Dataset entries:
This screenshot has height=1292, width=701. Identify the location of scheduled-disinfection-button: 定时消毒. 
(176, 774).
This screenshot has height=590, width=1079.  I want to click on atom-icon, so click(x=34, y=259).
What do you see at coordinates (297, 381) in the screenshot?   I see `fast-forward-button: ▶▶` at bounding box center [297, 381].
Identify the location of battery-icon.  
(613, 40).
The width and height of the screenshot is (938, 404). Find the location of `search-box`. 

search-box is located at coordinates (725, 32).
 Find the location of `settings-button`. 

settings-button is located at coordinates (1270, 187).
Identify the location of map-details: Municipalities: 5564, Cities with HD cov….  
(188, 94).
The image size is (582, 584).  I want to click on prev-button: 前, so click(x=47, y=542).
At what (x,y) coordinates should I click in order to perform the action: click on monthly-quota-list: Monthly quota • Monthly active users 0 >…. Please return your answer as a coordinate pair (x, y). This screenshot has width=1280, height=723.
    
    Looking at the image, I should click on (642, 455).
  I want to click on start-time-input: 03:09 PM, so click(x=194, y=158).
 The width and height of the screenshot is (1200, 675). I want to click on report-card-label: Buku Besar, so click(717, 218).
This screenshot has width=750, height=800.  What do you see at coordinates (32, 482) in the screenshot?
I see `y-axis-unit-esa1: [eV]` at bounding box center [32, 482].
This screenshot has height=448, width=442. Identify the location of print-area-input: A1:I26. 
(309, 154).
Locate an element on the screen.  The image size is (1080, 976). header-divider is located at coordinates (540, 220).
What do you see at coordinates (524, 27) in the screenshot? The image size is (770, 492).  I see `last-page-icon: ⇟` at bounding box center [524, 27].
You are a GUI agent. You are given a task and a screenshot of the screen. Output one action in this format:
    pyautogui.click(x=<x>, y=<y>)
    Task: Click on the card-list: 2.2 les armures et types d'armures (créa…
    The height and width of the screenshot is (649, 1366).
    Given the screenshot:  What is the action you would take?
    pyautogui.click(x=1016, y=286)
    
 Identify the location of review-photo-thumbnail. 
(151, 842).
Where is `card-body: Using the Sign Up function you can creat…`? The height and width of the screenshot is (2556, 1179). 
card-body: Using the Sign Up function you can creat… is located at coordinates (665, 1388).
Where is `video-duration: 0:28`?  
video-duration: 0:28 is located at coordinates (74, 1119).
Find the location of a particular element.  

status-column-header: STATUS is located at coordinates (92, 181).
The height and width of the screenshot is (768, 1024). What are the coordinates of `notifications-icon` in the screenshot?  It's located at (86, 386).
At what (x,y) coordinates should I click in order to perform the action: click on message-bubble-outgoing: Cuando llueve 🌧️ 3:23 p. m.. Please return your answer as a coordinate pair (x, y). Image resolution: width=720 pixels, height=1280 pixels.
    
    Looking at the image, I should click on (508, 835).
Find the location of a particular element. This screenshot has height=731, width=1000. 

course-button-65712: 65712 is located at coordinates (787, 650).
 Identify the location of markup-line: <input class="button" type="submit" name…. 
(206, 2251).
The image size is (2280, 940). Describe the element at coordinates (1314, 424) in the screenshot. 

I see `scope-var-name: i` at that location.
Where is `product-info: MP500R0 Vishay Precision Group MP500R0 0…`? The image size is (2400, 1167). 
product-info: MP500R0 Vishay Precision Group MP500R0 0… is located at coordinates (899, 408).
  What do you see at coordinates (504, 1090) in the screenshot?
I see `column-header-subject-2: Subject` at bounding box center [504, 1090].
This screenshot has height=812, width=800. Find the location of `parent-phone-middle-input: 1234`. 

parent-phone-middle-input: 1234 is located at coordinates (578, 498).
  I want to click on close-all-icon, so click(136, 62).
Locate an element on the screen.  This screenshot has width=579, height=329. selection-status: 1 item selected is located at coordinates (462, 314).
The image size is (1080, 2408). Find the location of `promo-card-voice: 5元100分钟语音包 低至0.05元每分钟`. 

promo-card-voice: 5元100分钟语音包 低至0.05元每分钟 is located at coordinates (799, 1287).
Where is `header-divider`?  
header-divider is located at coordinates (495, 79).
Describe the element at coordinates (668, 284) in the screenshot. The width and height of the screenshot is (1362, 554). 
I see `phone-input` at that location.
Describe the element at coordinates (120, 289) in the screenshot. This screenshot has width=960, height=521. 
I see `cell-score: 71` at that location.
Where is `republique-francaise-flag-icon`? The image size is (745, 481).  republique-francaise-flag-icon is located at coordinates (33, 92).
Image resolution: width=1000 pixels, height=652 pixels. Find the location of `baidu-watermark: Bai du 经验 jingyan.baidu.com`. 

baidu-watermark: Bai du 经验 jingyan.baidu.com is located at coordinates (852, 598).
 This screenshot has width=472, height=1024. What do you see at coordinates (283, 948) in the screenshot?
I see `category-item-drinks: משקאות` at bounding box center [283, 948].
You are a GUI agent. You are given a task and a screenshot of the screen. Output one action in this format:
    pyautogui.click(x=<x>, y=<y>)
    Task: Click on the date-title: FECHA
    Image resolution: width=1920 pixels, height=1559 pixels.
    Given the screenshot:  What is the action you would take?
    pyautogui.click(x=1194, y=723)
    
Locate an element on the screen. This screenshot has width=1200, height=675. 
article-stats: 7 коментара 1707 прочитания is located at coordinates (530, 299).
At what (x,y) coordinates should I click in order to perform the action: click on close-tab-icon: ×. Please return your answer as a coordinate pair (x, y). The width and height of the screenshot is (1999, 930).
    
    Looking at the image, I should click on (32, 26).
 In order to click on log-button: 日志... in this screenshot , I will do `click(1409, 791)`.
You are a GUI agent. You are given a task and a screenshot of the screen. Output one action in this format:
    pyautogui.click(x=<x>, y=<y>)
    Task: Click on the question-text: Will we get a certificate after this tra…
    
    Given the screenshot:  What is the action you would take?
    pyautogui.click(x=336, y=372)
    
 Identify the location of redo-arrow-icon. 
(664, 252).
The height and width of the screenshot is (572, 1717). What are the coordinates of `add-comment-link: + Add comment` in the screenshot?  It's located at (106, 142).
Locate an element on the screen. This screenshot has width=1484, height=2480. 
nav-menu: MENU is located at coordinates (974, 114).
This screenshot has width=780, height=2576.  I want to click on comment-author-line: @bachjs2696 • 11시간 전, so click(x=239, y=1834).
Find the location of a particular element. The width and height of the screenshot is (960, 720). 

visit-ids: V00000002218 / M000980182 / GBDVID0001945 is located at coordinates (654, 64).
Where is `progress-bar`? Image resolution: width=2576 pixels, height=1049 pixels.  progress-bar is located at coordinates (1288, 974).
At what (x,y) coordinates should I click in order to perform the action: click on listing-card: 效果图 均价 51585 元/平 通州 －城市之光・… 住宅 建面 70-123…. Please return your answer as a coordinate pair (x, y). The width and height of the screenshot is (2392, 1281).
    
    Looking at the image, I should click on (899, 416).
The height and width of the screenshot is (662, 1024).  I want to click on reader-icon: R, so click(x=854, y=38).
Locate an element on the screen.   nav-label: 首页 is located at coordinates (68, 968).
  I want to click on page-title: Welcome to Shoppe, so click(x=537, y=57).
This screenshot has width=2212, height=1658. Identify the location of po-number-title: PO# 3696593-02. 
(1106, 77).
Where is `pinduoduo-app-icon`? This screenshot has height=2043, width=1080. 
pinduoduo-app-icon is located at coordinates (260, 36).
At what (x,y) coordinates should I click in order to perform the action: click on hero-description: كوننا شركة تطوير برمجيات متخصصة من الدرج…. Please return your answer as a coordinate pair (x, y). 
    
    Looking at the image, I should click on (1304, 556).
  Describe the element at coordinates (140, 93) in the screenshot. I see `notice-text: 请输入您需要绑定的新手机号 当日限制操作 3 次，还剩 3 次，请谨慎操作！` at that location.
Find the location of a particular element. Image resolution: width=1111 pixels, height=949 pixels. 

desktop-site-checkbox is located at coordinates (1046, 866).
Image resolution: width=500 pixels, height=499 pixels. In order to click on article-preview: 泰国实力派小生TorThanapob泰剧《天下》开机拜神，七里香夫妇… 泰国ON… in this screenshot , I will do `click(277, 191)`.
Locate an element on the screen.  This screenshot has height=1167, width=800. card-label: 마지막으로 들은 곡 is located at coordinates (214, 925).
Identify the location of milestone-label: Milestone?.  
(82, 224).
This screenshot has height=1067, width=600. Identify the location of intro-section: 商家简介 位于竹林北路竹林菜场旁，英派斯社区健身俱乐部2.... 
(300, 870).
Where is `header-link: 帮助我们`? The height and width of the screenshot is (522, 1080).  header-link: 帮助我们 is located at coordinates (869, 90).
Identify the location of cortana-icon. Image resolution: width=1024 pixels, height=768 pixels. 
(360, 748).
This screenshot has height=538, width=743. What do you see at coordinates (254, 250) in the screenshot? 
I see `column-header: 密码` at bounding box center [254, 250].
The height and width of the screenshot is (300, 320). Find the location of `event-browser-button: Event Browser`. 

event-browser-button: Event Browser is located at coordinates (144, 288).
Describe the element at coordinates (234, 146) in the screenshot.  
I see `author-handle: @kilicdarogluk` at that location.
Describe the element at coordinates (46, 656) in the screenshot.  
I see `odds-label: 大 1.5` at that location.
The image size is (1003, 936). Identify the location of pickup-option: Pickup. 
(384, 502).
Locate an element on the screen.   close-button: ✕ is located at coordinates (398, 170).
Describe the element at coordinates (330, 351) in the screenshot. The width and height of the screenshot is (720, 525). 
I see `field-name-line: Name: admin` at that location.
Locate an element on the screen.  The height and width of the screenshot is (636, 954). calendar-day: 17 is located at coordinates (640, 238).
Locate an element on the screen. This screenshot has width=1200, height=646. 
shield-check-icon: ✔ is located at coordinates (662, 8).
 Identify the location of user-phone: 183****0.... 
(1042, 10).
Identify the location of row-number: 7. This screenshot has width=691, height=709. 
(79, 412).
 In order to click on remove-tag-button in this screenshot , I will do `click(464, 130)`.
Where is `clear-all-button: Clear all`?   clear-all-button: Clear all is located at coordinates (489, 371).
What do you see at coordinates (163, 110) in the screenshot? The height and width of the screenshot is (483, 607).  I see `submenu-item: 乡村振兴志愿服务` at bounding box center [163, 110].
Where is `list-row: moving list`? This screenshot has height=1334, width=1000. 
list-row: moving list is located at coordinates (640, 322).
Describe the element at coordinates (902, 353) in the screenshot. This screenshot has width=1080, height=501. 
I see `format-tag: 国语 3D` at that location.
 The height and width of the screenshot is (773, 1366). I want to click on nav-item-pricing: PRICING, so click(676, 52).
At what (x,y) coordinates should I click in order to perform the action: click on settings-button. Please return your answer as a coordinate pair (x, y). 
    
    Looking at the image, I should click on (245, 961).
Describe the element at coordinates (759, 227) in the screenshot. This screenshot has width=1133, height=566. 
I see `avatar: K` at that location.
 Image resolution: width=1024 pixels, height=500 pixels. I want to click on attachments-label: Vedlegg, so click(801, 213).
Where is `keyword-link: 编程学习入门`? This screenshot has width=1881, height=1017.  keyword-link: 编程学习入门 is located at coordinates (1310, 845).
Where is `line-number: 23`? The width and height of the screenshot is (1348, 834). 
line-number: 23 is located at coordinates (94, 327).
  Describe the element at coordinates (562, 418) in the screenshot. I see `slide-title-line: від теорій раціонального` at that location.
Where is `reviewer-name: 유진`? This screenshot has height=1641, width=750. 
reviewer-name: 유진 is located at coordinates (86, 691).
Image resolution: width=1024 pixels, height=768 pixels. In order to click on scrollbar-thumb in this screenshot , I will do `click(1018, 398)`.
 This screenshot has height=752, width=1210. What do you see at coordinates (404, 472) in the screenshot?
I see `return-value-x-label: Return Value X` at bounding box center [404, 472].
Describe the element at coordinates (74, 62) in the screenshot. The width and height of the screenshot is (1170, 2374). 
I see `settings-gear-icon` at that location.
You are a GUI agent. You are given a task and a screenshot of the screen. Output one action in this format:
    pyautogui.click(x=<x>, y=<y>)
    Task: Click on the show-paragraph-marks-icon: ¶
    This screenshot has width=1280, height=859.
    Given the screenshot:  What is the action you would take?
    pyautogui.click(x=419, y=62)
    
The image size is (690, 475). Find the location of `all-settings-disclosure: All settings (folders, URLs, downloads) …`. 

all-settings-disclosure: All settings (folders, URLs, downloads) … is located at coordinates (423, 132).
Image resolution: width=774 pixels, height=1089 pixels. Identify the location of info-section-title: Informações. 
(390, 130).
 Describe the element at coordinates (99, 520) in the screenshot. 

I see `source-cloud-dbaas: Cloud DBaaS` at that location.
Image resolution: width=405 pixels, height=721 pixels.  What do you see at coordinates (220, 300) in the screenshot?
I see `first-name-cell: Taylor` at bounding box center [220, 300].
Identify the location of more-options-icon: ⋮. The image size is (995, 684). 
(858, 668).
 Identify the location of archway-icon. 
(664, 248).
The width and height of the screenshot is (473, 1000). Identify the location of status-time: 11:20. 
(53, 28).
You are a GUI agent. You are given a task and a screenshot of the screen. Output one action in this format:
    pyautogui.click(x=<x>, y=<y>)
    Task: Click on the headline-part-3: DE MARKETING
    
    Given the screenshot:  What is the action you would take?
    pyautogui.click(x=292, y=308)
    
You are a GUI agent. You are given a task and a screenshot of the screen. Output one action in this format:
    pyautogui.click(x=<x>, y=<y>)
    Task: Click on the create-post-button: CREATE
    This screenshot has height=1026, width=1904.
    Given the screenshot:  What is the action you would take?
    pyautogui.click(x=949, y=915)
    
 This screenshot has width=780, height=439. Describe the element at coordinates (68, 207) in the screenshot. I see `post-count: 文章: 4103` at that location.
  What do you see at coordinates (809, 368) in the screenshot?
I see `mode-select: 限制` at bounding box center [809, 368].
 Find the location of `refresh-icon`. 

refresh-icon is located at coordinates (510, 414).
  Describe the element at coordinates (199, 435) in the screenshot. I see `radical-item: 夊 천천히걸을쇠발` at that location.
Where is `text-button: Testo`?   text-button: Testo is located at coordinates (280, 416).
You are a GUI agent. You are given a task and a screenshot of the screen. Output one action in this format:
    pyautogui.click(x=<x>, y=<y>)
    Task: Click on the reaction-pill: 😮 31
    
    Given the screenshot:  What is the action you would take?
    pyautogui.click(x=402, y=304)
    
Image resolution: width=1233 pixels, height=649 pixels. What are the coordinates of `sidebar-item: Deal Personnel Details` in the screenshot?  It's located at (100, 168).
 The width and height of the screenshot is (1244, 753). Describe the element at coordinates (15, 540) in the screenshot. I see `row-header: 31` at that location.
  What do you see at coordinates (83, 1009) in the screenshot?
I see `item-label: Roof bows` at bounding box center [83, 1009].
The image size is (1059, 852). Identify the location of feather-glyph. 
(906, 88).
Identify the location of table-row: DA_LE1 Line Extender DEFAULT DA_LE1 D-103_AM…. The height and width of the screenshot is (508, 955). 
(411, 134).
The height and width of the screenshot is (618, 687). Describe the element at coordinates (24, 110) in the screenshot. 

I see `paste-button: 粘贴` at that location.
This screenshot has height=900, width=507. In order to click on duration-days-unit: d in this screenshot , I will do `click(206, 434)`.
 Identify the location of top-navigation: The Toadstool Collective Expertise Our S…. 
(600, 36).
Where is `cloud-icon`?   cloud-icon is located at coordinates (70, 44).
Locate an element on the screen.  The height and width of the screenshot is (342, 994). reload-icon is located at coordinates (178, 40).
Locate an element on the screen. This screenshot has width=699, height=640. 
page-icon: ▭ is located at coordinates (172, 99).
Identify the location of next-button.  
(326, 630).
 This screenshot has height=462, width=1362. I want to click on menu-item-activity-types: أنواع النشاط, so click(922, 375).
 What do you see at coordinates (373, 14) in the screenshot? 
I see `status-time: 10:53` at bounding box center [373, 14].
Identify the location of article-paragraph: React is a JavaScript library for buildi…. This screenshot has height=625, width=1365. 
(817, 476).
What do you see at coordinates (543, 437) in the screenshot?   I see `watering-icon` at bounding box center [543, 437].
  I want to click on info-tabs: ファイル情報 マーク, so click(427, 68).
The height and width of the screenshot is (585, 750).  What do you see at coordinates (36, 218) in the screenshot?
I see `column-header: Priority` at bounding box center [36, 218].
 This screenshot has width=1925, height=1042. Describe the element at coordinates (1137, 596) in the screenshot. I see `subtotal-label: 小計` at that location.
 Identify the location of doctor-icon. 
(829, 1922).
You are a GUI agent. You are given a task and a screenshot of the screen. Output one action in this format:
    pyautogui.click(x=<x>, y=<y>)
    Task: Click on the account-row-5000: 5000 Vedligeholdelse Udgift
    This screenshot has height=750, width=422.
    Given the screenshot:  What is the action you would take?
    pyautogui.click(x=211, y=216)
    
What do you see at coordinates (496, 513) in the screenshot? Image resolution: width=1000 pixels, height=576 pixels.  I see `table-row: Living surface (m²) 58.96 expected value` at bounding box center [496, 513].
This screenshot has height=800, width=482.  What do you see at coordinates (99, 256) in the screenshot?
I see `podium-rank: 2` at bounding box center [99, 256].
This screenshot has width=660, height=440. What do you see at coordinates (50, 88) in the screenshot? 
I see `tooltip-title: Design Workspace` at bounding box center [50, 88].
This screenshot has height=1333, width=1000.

TASK DIRECTIONS:
Copy the data from its first line through the line containing "What do you see at coordinates (297, 381)", both included, and swap "location" for "position" while changing nothing else.

TASK SOLUTION:
This screenshot has height=1292, width=701. Identify the position of scheduled-disinfection-button: 定时消毒. 
(176, 774).
This screenshot has height=590, width=1079.  I want to click on atom-icon, so click(x=34, y=259).
What do you see at coordinates (297, 381) in the screenshot?   I see `fast-forward-button: ▶▶` at bounding box center [297, 381].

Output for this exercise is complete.